Given: Focal length ($$f$$) = +5.00 cm, Object distance ($$u$$) = 4.85 cm. We need to find the image distance ($$v$$).

**step2 Rearrange the Formula to Solve for Image Distance**

To find the image distance, we need to rearrange the thin lens formula to isolate the term for image distance. We subtract the reciprocal of the object distance from both sides of the equation.

$$\frac{1}{\text{image distance}} = \frac{1}{\text{focal length}} - \frac{1}{\text{object distance}}$$

**step3 Substitute Values and Calculate the Reciprocal of Image Distance**

Now, substitute the given numerical values into the rearranged formula. Then, perform the subtraction of the fractions to find the value of $$1/\text{image distance}$$.

$$\frac{1}{\text{image distance}} = \frac{1}{5.00 \text{ cm}} - \frac{1}{4.85 \text{ cm}}$$

$$\frac{1}{\text{image distance}} = \frac{4.85 - 5.00}{5.00 \times 4.85}$$

$$\frac{1}{\text{image distance}} = \frac{-0.15}{24.25}$$

**step4 Calculate the Image Distance**

Finally, to find the image distance, take the reciprocal of the value obtained in the previous step. The negative sign indicates that the image formed is a virtual image, located on the same side of the lens as the object.

$$\text{image distance} = \frac{24.25}{-0.15}$$

$$\text{image distance} \approx -161.67 \text{ cm}$$

## Question1.b:

**step1 Identify the Formula for Angular Magnification**

Since the insect is placed inside the focal length of the converging lens (4.85 cm < 5.00 cm), the lens acts as a simple magnifier.

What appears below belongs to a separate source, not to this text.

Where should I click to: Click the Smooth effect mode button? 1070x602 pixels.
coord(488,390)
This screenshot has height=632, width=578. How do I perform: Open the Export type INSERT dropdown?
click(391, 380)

For a simple magnifier, the angular magnification is the ratio of the angle subtended by the image at the eye (when the eye is close to the lens) to the angle subtended by the object if it were viewed directly by the unaided eye at the normal near point distance. The standard near point distance for a normal eye (N) is 25 cm.

$$\text{Angular Magnification} = \frac{\text{Near Point Distance}}{\text{Object Distance}}$$

Given: Near Point Distance ($$N$$) = 25 cm, Object Distance ($$u$$) = 4.85 cm.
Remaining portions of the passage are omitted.